PROBLEM DETAILS ▸
Check every line below, and copy those that include "node".

LISTED ENTRIES ▸
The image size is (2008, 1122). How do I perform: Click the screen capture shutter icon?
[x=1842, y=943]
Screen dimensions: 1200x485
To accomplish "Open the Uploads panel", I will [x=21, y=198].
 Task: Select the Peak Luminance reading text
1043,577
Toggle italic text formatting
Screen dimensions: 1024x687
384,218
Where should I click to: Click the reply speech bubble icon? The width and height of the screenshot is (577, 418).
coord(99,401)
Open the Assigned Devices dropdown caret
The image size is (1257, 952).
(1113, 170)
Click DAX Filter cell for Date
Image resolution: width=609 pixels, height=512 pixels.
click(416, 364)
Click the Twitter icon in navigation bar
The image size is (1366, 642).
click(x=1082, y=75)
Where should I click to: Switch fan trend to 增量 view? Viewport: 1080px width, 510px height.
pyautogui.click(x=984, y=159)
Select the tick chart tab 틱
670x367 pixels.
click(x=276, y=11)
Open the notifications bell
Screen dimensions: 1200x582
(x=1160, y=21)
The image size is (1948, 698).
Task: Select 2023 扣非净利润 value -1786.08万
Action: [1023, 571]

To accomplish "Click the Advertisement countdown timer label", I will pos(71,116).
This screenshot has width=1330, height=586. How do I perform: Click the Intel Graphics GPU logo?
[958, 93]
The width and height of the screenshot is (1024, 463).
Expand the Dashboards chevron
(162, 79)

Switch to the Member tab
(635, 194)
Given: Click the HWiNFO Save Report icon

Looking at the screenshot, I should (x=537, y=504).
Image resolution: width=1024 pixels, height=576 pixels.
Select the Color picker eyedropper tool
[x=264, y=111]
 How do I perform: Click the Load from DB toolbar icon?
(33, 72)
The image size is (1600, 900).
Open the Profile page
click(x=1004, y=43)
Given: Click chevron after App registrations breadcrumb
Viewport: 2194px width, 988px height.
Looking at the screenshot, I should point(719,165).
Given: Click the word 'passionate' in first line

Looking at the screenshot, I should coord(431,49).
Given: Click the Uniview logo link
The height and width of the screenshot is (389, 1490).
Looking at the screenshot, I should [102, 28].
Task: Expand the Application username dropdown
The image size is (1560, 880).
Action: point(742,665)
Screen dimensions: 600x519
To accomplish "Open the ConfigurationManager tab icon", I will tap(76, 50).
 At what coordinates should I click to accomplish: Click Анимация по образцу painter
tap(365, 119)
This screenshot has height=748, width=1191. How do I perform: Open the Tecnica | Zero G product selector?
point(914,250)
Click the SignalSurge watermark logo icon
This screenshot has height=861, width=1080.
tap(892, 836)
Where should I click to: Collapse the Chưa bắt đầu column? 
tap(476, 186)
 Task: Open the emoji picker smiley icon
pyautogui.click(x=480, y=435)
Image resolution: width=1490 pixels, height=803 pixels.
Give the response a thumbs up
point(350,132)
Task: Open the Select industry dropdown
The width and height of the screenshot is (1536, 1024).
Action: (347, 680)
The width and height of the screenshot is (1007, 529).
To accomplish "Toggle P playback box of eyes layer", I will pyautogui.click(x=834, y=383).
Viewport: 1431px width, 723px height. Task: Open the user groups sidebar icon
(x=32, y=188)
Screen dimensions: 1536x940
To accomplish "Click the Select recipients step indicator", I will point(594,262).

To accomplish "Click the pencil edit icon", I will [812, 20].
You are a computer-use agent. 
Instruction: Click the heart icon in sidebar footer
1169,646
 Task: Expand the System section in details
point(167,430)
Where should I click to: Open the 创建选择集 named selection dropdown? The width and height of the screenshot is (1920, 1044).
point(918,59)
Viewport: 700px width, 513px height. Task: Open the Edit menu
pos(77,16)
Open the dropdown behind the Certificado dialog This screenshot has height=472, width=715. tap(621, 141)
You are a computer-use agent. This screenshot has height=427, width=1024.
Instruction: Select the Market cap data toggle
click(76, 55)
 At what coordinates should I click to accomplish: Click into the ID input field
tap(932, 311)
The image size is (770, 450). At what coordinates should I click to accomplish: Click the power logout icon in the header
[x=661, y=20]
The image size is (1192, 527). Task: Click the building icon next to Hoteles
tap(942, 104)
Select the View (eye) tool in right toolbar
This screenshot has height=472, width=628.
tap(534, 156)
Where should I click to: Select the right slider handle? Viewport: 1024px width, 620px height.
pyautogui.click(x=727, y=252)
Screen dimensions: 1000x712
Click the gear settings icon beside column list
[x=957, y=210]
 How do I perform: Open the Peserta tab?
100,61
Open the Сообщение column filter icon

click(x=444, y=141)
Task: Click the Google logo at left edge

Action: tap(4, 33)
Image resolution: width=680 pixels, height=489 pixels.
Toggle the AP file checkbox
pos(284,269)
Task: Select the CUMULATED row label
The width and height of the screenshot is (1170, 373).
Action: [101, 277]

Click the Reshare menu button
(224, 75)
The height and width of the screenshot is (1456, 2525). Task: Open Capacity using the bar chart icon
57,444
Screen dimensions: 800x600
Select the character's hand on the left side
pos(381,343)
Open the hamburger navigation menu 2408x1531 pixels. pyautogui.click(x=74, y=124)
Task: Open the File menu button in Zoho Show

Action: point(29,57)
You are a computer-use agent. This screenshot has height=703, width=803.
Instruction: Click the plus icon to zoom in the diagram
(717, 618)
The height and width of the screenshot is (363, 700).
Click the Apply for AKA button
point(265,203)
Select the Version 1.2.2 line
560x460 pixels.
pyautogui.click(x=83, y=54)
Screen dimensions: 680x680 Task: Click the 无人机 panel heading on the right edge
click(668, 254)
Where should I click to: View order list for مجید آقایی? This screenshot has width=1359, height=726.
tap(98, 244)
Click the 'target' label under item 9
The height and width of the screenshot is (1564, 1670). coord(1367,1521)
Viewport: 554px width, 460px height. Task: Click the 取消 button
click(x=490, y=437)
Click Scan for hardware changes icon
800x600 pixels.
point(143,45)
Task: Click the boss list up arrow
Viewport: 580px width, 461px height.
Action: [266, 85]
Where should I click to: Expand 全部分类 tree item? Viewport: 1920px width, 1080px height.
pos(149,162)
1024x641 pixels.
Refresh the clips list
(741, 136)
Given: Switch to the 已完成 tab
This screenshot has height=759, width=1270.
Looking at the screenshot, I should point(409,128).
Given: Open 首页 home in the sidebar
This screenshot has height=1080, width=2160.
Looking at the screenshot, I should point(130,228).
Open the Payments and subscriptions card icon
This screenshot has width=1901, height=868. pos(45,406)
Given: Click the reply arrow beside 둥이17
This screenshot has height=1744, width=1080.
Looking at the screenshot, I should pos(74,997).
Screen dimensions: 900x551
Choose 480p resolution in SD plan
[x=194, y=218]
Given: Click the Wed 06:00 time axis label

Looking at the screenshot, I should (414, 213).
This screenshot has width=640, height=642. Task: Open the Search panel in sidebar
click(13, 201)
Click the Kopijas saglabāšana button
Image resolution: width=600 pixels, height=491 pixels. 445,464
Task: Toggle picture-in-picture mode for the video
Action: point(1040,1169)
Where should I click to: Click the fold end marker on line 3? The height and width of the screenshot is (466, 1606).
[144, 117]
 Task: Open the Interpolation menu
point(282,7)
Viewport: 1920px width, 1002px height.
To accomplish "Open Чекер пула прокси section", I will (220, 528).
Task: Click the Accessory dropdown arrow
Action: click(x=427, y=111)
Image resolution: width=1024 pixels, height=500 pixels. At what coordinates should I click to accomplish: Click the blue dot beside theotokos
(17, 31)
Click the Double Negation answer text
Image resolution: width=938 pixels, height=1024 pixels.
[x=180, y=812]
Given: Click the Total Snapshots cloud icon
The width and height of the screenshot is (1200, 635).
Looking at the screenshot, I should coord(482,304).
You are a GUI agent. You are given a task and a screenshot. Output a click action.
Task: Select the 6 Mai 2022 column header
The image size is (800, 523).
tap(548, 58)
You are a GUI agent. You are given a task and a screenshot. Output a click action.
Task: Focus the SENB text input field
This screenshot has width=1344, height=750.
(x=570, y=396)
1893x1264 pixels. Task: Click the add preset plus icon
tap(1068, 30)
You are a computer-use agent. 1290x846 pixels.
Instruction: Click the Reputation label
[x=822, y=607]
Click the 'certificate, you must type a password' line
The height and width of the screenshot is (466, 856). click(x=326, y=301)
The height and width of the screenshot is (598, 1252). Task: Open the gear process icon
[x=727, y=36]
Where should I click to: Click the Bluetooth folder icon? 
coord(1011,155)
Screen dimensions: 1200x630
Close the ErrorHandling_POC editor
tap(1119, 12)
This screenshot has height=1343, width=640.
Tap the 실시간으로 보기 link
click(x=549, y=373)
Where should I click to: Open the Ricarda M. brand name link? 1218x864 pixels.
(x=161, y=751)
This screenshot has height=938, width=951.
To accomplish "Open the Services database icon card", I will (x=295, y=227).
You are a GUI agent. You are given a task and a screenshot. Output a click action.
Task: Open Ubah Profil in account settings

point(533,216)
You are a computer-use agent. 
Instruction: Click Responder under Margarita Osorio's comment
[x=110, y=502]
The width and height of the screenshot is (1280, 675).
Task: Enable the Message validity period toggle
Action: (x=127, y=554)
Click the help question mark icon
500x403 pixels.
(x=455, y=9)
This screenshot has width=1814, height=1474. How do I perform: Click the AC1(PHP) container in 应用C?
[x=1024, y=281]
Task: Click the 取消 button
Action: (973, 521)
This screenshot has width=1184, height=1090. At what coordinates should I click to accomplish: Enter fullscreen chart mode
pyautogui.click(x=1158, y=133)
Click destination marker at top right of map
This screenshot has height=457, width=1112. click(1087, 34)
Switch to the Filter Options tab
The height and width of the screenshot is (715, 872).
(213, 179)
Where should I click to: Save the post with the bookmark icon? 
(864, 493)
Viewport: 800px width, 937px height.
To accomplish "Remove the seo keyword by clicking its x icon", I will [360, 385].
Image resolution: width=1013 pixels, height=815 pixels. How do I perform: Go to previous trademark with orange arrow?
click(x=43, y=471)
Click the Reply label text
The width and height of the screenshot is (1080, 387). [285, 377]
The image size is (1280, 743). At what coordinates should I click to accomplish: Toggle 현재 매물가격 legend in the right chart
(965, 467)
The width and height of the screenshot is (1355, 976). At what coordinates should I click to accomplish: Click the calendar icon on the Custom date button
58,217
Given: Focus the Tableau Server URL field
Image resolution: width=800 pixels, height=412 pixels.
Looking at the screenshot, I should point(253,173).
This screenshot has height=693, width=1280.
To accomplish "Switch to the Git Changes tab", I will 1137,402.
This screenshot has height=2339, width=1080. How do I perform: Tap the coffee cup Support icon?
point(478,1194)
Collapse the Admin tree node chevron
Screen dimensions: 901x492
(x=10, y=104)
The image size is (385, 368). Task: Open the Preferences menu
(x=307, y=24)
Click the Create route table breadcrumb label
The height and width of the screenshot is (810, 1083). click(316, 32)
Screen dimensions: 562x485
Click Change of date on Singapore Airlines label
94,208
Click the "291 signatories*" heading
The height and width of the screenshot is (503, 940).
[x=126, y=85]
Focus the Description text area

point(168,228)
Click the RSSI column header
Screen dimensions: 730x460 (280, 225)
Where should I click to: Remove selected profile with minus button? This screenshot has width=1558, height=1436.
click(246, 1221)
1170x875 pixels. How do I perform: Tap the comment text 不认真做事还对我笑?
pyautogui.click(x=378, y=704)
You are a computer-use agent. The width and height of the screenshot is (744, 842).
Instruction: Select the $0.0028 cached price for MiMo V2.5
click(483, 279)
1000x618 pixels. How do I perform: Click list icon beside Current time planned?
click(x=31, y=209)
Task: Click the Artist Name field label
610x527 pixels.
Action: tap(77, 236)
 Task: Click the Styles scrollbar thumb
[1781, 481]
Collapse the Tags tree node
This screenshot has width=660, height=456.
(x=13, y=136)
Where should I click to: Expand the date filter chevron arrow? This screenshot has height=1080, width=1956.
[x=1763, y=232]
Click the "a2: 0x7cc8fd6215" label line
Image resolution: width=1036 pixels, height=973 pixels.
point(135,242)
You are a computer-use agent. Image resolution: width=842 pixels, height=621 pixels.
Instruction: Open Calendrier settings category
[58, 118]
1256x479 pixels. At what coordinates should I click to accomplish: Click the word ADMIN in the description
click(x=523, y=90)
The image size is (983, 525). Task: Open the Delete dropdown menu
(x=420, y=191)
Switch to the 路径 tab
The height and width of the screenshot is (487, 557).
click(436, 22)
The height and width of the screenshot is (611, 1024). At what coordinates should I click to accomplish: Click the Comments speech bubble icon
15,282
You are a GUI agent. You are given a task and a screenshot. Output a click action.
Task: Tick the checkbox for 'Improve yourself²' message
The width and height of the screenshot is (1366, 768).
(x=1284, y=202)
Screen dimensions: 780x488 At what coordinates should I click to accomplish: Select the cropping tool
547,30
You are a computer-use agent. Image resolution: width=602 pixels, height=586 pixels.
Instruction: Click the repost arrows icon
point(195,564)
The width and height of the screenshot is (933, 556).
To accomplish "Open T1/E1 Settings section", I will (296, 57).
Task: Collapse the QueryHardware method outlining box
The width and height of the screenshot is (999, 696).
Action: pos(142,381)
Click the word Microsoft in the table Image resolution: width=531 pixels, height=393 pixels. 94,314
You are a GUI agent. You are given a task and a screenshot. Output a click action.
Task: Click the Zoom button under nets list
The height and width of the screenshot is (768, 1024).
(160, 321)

SOLVED EXERCISE ▸
Collapse the Admin tree node chevron
Collapse the Tags tree node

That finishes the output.